Mayapple about to unfurl. Maple Grove, 23 April 2022

Hepatica is still in bloom. I stopped my bike for a show-stoppingly beautiful lavender flower in the Arboretum’s East Woods a week ago or so. In Maple Grove, the leaves are unfurling, rugose, twisted leaflets reminiscent of talons. Virginia bluebell flowers are barely open, lips puckered and pressed closed. Perhaps they will be open by the time you read this. Bloodroot and false rue anemone are still in flower. Solomon’s seal leaf tips are beginning to spread, and largeflower bellwort flowers are showing yellow between the margins of the inrolled leaves. Both are two weeks behind where they were in 2020. Prairie trillium floral buds are still clamped shut; this week two years ago, they were opening. The narrow-leaved green wild leek (Trillium tricoccum in the narrow sense [=T. tricoccum var. tricoccum]) and broad-leaved wild leek (T. burdickii [=T. tricoccum var. burdickii]) are both fully leafed out. Maple Grove has much more of the former, but there are a few places where you can find the two species growing side-by-side. (The opposite is true in Lyman Woods, where T. burdickii dominates.) Mayapple leaves are unfurling, but a few shoots are still wrapped up tight. The invasive lily-of-the-valley is growing rapidly along the trail southwest of The Avery Coonley school, mostly as slender as spear points but a few with arching leaf tips. Squill is still flowering.

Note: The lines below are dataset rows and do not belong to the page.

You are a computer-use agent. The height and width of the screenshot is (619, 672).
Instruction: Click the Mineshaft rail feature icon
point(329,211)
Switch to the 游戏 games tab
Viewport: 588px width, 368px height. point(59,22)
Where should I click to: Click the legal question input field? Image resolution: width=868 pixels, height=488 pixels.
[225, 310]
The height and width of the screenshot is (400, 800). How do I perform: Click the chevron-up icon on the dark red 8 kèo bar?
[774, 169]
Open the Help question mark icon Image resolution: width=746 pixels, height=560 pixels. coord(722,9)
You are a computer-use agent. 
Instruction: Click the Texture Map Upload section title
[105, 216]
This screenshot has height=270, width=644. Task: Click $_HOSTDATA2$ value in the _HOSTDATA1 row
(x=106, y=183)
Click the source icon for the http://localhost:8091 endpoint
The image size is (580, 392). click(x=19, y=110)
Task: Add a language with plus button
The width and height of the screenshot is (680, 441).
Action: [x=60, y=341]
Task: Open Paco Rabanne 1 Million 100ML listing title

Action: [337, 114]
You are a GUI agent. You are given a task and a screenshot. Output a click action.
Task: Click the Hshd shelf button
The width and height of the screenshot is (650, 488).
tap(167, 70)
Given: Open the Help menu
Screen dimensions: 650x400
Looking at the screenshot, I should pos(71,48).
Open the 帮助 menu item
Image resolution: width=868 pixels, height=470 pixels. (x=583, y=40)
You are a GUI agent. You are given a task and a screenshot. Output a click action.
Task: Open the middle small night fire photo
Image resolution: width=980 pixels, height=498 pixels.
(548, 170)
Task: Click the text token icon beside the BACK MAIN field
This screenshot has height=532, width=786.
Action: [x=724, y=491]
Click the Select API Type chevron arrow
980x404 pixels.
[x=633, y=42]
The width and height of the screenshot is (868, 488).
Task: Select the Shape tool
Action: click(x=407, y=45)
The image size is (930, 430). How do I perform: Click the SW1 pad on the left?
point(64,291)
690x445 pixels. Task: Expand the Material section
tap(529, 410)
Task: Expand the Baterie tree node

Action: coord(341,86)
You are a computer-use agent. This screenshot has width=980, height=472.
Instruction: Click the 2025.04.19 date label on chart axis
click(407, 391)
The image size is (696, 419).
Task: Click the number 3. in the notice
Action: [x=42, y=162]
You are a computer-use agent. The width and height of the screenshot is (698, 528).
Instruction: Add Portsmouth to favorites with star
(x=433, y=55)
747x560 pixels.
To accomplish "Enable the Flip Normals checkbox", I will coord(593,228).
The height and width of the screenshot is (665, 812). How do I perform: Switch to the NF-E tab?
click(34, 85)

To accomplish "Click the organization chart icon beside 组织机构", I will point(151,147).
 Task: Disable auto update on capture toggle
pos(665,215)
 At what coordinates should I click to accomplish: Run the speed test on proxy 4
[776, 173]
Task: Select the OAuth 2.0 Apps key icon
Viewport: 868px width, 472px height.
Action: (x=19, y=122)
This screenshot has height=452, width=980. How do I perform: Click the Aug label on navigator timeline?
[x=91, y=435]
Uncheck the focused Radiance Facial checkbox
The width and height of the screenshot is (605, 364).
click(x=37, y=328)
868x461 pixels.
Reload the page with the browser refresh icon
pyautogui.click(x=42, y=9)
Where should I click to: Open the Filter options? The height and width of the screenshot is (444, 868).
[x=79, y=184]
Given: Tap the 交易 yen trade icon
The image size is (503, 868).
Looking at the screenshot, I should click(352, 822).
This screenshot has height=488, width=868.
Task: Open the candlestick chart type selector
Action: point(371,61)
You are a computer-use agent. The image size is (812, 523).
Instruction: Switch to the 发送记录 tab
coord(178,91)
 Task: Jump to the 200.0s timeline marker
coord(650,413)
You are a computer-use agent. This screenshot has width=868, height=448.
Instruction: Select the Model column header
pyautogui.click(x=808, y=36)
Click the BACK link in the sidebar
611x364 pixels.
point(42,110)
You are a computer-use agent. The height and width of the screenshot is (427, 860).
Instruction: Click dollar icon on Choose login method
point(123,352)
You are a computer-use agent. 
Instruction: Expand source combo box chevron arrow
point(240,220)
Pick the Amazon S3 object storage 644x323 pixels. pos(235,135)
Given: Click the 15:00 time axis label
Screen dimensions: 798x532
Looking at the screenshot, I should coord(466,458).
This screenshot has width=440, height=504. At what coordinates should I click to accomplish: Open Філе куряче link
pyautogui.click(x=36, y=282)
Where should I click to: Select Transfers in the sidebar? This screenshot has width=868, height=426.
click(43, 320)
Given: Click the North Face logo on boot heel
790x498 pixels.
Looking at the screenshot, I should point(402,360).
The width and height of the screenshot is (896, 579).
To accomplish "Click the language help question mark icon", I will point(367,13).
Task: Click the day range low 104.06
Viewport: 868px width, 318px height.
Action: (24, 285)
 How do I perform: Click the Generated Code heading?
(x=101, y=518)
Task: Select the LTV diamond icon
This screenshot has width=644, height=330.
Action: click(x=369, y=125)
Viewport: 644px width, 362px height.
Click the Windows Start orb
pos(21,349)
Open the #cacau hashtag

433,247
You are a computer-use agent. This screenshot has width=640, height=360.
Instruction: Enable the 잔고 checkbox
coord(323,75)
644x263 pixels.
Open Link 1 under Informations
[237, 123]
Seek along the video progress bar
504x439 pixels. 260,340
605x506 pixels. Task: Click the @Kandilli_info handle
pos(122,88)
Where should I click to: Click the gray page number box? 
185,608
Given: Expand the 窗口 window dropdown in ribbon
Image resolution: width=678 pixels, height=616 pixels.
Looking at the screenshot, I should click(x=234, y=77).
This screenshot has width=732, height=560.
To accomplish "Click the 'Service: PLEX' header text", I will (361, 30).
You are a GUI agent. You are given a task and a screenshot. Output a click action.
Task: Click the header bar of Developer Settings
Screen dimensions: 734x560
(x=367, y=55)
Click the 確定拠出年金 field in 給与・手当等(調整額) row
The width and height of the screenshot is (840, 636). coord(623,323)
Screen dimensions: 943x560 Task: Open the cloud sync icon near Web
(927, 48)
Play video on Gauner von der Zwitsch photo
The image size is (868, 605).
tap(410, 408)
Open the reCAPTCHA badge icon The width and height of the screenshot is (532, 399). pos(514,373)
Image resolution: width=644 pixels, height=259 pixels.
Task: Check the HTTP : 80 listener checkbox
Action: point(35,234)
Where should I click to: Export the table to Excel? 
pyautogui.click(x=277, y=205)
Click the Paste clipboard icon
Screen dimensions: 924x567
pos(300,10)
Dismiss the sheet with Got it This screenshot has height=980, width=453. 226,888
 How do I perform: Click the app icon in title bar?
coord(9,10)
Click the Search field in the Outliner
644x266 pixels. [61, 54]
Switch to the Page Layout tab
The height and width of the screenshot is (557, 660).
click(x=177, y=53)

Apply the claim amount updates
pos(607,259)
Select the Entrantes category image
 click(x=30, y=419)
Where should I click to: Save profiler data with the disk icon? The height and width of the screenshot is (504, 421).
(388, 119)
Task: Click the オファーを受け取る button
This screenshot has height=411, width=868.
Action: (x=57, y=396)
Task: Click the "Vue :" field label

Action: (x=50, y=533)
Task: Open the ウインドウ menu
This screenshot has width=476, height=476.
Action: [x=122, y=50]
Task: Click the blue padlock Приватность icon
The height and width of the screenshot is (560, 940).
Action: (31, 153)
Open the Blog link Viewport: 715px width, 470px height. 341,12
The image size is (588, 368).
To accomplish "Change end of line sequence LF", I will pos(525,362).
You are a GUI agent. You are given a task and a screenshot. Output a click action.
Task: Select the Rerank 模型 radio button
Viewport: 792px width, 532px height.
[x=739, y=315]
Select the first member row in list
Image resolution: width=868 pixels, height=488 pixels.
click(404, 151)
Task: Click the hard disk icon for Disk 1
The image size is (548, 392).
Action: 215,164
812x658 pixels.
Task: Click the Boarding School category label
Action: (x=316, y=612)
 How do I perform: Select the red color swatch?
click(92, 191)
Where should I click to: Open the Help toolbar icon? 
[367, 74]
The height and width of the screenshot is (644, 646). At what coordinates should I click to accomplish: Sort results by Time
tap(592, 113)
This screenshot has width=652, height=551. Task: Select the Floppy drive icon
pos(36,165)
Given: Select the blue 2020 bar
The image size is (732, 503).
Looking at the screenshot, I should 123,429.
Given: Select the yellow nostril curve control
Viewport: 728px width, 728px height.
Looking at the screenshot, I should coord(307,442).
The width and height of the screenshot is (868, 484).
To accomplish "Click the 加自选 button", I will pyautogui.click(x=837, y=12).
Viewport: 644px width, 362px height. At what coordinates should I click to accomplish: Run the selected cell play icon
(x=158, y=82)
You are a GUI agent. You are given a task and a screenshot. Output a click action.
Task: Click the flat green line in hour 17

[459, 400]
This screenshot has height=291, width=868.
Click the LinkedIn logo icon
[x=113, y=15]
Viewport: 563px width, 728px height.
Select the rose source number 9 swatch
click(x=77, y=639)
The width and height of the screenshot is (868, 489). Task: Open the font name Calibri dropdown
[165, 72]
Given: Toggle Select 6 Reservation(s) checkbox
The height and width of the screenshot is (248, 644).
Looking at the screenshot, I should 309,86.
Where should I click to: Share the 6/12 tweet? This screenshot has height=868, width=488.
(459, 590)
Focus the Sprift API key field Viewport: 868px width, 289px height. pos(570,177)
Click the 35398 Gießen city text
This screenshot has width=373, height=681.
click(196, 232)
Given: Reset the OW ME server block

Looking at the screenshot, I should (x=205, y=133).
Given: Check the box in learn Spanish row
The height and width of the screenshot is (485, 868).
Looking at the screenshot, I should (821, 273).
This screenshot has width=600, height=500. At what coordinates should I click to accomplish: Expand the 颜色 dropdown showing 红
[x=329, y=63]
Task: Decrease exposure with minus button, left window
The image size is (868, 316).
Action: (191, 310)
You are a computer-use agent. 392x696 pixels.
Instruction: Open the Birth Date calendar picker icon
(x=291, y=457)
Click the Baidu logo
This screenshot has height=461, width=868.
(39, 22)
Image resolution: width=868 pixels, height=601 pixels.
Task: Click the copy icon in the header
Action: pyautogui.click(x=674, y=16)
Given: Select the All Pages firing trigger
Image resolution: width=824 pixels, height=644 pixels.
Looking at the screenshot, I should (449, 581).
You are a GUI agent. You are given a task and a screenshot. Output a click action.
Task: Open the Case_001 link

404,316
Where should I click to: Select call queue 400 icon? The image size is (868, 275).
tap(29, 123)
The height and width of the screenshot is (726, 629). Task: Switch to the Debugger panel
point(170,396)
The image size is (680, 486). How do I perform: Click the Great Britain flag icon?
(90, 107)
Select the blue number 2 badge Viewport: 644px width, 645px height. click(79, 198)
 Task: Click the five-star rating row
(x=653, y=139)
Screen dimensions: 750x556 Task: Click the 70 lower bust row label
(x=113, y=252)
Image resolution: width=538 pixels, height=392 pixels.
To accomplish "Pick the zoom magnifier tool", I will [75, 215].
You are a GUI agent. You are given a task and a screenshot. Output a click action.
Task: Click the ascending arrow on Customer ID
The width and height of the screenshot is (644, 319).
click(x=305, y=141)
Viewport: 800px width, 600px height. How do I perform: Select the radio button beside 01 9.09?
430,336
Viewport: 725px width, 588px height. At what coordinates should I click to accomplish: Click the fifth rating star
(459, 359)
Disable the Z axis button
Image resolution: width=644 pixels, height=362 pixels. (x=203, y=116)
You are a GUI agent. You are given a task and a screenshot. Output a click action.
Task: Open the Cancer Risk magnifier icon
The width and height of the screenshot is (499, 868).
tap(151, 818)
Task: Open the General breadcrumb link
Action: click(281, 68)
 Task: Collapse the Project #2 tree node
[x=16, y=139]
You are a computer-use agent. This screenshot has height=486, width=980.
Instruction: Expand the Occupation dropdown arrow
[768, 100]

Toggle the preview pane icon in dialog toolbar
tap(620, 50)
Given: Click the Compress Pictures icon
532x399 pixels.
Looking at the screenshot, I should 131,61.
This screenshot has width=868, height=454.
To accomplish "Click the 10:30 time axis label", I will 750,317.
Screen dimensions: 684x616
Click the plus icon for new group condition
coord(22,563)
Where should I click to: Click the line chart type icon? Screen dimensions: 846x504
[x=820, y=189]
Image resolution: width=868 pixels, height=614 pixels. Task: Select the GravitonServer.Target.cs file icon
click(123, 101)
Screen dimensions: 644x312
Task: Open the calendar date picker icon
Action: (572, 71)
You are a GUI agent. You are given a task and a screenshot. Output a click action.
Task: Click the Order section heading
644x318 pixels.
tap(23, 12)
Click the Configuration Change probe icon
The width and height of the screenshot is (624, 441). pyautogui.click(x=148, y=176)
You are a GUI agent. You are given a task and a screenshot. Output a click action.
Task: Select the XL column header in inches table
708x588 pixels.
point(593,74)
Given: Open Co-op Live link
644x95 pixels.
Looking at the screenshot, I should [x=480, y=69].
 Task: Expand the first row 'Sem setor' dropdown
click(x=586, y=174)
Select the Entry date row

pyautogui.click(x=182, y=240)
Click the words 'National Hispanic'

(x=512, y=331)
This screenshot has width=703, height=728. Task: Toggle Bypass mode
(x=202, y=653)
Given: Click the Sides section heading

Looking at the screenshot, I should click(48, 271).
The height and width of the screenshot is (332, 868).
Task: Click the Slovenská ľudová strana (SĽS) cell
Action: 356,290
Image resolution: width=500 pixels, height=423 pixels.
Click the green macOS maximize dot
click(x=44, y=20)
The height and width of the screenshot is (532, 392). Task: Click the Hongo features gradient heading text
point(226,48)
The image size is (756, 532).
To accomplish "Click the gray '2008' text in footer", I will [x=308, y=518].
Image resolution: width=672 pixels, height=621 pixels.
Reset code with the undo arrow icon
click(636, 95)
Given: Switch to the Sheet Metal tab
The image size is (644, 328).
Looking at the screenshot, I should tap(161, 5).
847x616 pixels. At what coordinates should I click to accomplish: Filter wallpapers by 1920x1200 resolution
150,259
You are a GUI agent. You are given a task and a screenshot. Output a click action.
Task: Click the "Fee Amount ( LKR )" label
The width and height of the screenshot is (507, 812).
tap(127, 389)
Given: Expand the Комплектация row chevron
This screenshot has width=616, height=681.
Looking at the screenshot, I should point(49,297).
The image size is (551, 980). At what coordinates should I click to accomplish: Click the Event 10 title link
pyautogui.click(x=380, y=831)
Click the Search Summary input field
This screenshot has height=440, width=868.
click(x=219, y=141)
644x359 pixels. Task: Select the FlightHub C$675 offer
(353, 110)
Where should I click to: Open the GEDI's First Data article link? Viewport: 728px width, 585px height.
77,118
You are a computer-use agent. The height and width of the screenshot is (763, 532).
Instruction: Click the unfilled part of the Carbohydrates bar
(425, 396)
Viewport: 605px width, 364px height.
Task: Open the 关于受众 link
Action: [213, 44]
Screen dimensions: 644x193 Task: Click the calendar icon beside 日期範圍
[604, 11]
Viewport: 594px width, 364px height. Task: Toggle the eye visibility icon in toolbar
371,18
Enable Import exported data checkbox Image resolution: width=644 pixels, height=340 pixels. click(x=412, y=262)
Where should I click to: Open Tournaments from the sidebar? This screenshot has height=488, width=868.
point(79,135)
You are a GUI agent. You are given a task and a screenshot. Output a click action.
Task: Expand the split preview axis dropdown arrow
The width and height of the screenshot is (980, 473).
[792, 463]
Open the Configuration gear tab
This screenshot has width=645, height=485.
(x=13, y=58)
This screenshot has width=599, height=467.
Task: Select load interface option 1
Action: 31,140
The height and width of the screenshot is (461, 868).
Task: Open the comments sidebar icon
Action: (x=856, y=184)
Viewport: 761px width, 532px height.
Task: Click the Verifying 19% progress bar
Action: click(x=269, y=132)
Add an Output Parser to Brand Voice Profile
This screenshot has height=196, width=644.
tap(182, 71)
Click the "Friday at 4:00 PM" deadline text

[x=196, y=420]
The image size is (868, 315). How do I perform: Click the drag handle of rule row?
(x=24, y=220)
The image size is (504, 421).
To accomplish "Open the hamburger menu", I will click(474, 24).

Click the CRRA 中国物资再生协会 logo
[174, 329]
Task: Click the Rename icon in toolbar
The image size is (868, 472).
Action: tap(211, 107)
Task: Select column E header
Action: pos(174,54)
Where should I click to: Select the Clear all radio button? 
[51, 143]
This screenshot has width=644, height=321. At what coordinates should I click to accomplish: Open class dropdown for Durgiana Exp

This morning in Lyman woods, there are earthworm middens on the trails. Honeysuckle leaves (mostly Lonicera maackii) are 3/4-size. Buckthorn leaves are just bigger than squirrels’ ears. White-throated sparrows are singing alongside the chorus frogs. The staminate flowers have descended on boxelder. Pennsylvania sedge is blooming. As I walked home from the preserve, American toads were singing, the first I’ve heard this year.